== WORK TO BE COMPLETED ==
Rewrite the records starting at the line containing "Viewport: 1198px width, 588px height." and ending at the line containing "[x=192, y=586]", with "Reddit" swapped for "Twitter" and everything else left the same.

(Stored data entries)
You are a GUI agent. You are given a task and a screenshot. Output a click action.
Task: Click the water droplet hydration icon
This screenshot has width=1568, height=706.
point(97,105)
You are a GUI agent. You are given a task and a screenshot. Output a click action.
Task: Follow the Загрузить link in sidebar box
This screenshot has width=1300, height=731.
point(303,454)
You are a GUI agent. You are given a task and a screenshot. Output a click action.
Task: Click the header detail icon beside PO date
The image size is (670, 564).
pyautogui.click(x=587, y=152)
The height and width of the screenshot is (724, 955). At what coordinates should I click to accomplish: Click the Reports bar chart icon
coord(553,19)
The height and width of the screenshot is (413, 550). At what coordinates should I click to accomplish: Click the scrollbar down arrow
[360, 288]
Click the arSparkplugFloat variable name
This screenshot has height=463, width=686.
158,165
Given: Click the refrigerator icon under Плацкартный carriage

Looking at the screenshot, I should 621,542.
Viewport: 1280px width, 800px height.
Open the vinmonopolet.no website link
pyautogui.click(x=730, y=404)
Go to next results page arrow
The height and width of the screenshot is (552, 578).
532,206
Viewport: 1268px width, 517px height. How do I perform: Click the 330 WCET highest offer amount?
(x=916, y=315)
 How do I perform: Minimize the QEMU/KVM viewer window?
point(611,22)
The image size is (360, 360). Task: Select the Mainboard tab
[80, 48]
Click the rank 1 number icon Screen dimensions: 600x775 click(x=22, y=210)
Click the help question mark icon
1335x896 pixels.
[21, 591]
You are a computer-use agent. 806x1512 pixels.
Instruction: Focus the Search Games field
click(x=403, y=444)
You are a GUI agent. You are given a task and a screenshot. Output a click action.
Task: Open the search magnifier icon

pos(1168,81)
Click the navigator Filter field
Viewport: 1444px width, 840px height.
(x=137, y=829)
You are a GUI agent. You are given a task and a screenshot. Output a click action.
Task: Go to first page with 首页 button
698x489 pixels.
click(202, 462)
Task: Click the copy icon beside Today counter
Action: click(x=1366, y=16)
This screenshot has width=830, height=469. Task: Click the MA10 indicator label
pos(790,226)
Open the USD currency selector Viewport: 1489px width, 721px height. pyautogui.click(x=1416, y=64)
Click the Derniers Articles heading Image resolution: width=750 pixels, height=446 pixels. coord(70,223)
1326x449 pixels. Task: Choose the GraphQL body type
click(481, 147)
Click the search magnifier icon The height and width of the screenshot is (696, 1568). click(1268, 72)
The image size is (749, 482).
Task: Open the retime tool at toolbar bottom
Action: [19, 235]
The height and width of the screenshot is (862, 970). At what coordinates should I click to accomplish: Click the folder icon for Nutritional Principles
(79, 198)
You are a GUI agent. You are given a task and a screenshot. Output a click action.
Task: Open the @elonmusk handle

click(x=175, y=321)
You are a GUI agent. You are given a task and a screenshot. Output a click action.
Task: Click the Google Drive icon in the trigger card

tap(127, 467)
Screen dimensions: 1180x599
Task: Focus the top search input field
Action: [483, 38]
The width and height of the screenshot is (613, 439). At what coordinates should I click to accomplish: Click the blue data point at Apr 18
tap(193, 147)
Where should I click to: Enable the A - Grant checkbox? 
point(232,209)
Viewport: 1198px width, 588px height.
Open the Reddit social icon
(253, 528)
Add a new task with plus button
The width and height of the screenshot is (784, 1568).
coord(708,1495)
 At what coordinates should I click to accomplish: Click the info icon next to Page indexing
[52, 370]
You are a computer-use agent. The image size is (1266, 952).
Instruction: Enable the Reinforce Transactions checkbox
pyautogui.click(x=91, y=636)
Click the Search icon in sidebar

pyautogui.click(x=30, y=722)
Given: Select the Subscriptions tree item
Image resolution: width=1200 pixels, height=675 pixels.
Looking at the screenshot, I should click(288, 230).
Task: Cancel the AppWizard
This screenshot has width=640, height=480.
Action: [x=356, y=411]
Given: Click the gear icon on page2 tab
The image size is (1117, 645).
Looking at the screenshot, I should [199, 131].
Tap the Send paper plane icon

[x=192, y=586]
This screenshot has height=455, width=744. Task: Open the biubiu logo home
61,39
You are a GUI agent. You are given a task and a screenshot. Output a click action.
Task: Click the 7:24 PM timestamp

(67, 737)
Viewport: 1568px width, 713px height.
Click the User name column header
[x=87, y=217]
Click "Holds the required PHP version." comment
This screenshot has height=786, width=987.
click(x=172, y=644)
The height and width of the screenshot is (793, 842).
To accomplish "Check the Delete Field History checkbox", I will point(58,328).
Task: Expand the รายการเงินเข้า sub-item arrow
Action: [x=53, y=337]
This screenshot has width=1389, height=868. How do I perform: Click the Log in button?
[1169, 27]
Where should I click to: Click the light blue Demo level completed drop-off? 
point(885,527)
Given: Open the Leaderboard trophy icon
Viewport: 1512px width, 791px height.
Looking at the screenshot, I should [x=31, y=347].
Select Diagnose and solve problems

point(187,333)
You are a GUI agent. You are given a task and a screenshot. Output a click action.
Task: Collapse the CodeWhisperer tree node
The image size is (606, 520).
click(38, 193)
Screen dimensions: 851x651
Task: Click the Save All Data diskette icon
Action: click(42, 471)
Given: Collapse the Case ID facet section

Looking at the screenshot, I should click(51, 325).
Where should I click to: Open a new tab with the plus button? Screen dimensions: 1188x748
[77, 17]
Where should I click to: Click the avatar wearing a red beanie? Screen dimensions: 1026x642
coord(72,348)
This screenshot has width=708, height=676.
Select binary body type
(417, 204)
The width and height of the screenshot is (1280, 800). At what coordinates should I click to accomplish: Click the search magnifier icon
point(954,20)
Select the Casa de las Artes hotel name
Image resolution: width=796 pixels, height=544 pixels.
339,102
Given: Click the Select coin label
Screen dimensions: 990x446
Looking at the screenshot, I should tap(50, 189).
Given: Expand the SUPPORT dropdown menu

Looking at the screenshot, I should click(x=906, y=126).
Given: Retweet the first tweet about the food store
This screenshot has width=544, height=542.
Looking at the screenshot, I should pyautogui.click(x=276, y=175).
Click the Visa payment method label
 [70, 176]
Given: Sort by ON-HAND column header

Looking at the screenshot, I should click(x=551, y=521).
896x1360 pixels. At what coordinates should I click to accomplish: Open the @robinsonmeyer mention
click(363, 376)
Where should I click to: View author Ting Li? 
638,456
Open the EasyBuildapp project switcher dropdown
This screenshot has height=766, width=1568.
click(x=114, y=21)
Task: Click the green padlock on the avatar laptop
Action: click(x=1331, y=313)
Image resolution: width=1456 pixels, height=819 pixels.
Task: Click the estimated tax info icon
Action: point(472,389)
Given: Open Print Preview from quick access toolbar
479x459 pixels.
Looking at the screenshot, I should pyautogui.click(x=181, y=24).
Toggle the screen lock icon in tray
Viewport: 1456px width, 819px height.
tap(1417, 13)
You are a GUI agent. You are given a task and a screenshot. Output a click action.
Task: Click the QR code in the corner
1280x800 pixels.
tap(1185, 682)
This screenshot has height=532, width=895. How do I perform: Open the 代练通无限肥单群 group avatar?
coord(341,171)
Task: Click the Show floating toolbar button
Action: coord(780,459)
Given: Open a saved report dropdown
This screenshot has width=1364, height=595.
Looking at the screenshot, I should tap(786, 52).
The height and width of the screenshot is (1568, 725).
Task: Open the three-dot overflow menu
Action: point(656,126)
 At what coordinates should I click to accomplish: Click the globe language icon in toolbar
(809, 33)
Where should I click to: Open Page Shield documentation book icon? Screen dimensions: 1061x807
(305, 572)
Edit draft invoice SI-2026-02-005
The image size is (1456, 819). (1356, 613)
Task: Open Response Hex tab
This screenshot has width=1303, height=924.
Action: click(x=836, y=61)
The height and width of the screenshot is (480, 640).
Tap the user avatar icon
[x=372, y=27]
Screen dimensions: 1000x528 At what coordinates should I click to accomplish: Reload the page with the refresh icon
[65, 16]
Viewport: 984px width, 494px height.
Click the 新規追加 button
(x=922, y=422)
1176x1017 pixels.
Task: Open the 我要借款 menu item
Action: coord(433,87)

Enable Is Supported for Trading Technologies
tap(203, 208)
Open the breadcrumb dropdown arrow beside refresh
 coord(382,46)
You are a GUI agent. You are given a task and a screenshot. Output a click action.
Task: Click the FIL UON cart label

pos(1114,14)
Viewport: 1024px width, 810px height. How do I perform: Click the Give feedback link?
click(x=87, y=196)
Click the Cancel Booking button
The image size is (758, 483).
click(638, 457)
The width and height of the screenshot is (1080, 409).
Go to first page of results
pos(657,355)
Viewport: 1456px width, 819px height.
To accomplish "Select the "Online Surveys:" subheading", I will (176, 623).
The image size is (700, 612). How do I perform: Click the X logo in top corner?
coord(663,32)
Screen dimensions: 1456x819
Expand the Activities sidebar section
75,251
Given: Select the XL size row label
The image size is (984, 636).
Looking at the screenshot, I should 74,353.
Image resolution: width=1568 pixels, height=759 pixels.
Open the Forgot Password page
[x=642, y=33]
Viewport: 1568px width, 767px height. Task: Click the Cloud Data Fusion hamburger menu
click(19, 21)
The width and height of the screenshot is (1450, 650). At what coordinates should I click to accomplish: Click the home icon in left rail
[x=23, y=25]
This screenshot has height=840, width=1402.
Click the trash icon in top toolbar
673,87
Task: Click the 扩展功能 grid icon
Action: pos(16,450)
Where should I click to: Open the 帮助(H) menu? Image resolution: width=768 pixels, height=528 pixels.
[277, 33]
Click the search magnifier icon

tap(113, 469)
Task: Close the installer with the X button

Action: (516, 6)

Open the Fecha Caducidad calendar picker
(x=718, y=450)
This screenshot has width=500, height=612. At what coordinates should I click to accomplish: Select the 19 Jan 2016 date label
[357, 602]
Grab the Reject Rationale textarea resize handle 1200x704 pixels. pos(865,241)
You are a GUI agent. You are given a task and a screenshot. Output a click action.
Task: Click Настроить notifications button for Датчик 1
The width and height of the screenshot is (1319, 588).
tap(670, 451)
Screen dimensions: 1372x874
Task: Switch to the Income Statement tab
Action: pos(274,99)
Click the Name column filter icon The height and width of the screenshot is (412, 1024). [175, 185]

== EXERCISE RESULT ==
Viewport: 1198px width, 588px height.
Open the Twitter social icon
(253, 528)
Add a new task with plus button
The width and height of the screenshot is (784, 1568).
coord(708,1495)
 At what coordinates should I click to accomplish: Click the info icon next to Page indexing
[52, 370]
You are a computer-use agent. The image size is (1266, 952).
Instruction: Enable the Reinforce Transactions checkbox
pyautogui.click(x=91, y=636)
Click the Search icon in sidebar

pyautogui.click(x=30, y=722)
Given: Select the Subscriptions tree item
Image resolution: width=1200 pixels, height=675 pixels.
Looking at the screenshot, I should click(288, 230).
Task: Cancel the AppWizard
This screenshot has width=640, height=480.
Action: [x=356, y=411]
Given: Click the gear icon on page2 tab
The image size is (1117, 645).
Looking at the screenshot, I should [199, 131].
Tap the Send paper plane icon

[x=192, y=586]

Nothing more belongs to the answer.